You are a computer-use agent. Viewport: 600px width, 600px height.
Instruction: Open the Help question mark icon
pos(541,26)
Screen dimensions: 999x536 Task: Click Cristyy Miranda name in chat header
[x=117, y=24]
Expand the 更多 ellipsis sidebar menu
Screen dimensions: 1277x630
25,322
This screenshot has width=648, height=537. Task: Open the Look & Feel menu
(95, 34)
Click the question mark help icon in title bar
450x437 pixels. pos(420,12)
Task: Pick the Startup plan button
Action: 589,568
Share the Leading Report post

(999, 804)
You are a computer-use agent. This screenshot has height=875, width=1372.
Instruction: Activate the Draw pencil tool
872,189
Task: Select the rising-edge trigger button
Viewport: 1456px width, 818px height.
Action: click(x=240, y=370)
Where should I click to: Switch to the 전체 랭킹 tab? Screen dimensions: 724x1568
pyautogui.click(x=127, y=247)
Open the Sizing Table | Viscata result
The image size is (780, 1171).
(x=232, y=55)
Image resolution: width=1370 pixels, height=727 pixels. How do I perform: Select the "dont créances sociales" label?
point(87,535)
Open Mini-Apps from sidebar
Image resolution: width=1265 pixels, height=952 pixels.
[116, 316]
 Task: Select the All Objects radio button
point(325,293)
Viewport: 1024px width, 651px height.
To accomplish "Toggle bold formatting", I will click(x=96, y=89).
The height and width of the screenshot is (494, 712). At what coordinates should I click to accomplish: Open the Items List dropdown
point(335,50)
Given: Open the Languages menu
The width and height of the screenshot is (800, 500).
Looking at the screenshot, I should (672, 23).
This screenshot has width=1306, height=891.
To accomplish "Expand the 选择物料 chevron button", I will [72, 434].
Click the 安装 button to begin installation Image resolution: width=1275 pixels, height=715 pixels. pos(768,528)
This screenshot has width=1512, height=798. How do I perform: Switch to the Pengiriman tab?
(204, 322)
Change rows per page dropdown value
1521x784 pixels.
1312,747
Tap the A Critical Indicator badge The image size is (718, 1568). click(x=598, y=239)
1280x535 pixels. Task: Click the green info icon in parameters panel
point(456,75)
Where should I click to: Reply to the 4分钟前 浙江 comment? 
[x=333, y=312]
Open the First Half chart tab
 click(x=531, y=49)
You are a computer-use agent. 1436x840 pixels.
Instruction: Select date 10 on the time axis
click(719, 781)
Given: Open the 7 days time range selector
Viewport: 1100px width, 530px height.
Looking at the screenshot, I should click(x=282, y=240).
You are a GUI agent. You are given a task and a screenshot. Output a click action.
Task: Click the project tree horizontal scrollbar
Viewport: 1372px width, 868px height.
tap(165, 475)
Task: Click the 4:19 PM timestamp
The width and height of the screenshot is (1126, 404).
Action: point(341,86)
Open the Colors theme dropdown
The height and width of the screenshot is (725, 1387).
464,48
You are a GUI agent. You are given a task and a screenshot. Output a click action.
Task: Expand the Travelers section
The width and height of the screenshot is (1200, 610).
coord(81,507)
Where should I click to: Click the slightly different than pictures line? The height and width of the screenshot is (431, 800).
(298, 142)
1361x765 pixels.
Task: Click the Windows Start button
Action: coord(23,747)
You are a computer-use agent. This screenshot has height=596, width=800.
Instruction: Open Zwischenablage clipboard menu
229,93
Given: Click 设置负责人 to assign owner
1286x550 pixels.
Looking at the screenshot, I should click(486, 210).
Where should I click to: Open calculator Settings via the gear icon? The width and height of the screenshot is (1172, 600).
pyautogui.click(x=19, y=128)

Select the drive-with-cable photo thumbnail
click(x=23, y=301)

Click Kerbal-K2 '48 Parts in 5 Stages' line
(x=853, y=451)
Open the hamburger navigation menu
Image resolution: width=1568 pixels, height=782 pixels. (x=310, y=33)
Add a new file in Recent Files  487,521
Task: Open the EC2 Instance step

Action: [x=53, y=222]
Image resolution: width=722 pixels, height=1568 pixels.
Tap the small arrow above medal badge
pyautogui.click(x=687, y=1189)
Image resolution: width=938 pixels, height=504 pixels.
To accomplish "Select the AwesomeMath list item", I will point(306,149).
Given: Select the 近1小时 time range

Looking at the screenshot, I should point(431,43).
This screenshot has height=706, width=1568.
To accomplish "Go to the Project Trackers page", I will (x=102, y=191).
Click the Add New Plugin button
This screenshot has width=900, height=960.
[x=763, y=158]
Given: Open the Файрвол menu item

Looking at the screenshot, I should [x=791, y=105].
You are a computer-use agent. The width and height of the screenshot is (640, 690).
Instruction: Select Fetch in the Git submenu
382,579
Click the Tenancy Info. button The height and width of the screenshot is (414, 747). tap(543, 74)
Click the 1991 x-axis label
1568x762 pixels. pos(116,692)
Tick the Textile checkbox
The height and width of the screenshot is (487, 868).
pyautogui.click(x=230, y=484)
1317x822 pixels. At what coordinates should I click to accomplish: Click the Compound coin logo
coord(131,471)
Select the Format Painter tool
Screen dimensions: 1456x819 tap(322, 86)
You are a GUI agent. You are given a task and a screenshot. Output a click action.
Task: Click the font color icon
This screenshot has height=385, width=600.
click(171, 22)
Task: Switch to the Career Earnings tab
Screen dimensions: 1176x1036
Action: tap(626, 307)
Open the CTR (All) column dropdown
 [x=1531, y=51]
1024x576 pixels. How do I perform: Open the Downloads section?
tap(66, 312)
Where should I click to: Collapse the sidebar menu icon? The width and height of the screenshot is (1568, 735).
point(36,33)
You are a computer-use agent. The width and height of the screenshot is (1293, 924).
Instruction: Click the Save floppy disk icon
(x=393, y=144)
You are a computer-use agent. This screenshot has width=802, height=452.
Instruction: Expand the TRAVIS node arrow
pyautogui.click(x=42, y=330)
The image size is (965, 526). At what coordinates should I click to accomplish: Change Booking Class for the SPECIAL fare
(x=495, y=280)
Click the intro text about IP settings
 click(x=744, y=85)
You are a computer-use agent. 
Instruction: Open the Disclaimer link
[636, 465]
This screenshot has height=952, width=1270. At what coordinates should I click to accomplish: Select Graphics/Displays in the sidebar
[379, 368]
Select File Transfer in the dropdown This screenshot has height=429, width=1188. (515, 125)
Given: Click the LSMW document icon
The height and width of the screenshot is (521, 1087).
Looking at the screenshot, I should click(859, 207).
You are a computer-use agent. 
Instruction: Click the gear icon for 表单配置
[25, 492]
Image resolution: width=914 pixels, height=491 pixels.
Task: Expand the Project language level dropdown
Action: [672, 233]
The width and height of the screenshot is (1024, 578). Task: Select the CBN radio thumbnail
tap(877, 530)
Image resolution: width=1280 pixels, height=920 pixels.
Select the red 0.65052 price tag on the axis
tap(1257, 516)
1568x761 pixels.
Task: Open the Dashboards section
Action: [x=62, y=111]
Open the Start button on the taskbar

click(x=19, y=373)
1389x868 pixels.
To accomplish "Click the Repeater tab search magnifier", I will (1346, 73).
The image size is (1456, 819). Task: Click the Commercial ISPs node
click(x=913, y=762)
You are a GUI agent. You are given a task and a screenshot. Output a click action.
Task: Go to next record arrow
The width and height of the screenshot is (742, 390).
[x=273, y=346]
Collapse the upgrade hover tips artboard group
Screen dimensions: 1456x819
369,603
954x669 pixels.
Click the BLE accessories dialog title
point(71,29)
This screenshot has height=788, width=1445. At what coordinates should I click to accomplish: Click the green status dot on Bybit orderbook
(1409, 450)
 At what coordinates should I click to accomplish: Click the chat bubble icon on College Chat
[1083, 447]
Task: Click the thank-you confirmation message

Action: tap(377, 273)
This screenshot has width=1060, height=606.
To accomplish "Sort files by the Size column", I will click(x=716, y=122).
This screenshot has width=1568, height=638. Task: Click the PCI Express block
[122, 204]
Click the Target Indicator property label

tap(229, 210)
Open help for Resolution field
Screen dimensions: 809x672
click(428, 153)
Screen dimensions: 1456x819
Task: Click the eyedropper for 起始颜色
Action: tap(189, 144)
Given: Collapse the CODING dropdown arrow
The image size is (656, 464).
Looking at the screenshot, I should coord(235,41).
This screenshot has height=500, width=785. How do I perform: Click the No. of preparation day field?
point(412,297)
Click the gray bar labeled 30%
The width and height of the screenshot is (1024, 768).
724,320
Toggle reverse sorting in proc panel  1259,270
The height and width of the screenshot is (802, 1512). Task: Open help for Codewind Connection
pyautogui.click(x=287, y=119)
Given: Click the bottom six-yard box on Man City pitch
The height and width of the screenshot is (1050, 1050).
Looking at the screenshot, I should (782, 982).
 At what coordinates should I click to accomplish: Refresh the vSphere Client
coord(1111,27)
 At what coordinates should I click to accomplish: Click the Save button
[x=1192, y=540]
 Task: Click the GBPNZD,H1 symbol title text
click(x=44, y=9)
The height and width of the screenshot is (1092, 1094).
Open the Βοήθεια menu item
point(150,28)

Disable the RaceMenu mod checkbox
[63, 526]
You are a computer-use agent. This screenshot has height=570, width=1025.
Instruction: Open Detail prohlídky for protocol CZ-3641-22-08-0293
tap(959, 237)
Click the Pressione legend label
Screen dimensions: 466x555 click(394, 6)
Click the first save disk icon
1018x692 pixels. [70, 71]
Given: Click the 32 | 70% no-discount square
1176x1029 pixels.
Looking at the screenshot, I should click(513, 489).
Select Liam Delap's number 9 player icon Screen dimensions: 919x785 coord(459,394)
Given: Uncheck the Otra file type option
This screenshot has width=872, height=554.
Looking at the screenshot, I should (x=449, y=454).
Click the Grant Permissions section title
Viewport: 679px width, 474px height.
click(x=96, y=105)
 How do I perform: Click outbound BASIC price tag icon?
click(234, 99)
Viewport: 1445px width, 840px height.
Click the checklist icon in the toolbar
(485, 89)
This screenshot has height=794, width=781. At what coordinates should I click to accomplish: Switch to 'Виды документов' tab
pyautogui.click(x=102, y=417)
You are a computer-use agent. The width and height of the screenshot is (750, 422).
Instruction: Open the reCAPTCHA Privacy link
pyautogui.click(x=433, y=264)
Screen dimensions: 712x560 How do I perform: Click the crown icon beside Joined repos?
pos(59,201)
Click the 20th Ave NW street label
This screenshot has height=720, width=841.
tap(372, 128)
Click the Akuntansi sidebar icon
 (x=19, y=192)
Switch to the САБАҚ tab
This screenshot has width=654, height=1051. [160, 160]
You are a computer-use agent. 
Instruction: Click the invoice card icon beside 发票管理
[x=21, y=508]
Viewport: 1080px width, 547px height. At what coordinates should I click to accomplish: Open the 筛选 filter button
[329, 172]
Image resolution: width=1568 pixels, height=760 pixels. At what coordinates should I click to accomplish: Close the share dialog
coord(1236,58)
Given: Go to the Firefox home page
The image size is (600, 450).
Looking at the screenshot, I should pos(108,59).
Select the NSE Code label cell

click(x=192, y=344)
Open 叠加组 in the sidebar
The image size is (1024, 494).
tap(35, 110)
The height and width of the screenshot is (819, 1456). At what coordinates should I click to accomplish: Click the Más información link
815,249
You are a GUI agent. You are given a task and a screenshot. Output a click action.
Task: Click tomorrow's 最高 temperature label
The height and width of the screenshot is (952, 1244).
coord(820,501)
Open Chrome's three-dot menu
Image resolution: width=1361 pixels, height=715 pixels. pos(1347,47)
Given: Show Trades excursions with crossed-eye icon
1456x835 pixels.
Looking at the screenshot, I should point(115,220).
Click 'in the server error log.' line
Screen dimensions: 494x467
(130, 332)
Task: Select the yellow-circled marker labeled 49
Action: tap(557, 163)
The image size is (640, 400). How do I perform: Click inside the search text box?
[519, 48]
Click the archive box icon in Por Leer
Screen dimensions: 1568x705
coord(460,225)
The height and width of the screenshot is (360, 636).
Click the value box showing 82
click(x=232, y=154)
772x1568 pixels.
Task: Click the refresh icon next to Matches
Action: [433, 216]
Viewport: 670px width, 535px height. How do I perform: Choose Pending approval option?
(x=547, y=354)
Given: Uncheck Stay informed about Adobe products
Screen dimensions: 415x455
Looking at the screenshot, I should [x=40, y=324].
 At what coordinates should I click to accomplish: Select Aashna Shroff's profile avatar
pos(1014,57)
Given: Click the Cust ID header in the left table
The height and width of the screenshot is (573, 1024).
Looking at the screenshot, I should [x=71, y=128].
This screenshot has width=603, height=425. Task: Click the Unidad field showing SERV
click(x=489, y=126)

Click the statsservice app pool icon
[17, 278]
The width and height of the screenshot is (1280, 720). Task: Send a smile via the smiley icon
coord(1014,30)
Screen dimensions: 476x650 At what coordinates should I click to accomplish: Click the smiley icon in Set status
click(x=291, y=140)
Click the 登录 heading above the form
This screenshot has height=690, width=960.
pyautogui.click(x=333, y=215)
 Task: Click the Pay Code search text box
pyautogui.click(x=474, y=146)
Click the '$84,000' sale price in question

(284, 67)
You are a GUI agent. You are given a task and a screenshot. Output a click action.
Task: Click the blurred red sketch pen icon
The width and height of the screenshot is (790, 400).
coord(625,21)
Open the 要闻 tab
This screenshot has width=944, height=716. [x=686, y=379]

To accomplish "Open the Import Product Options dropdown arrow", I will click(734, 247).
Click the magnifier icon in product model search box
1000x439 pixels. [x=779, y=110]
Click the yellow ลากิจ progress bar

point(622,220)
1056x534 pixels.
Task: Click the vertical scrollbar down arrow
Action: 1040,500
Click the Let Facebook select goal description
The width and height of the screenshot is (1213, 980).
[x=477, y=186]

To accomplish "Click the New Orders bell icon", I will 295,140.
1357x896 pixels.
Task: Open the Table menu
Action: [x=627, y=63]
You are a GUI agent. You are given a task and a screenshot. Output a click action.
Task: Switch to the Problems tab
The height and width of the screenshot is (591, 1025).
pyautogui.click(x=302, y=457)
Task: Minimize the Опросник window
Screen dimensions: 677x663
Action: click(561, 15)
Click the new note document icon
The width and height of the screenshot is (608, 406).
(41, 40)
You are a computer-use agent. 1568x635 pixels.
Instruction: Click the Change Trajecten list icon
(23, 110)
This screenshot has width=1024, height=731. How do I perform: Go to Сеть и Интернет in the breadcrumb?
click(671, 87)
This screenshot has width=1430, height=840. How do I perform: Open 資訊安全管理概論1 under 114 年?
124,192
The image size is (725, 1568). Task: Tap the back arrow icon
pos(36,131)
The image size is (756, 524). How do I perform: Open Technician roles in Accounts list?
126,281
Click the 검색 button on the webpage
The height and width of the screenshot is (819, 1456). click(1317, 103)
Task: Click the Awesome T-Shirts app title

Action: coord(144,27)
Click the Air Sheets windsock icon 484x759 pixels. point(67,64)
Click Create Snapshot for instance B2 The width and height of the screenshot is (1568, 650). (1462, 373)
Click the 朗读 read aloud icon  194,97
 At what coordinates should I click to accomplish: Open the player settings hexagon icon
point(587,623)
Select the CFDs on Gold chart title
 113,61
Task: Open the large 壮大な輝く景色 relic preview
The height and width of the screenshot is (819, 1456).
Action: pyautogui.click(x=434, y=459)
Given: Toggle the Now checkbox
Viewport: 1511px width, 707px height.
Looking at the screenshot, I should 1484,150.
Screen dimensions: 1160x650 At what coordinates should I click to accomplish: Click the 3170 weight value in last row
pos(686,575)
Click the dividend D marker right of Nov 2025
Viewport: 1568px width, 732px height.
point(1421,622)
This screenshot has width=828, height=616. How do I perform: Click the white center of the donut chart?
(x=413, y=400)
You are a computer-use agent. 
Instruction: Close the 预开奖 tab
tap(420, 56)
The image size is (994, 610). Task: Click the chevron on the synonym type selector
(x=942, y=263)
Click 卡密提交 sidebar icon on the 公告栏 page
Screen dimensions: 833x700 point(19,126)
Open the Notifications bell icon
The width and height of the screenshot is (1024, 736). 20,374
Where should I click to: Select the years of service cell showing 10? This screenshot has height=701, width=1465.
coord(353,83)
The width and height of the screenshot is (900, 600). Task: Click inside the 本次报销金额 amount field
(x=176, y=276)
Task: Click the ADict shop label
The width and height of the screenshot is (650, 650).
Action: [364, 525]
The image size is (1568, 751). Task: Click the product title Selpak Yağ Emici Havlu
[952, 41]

◆ ◆ ◆ ◆ ◆

## WHAT IS EXPECTED
Find every line in the material that contains the word "chevron", and copy each of those lines in full.

## RESULT
To accomplish "Expand the 选择物料 chevron button", I will [72, 434].
The image size is (994, 610). Task: Click the chevron on the synonym type selector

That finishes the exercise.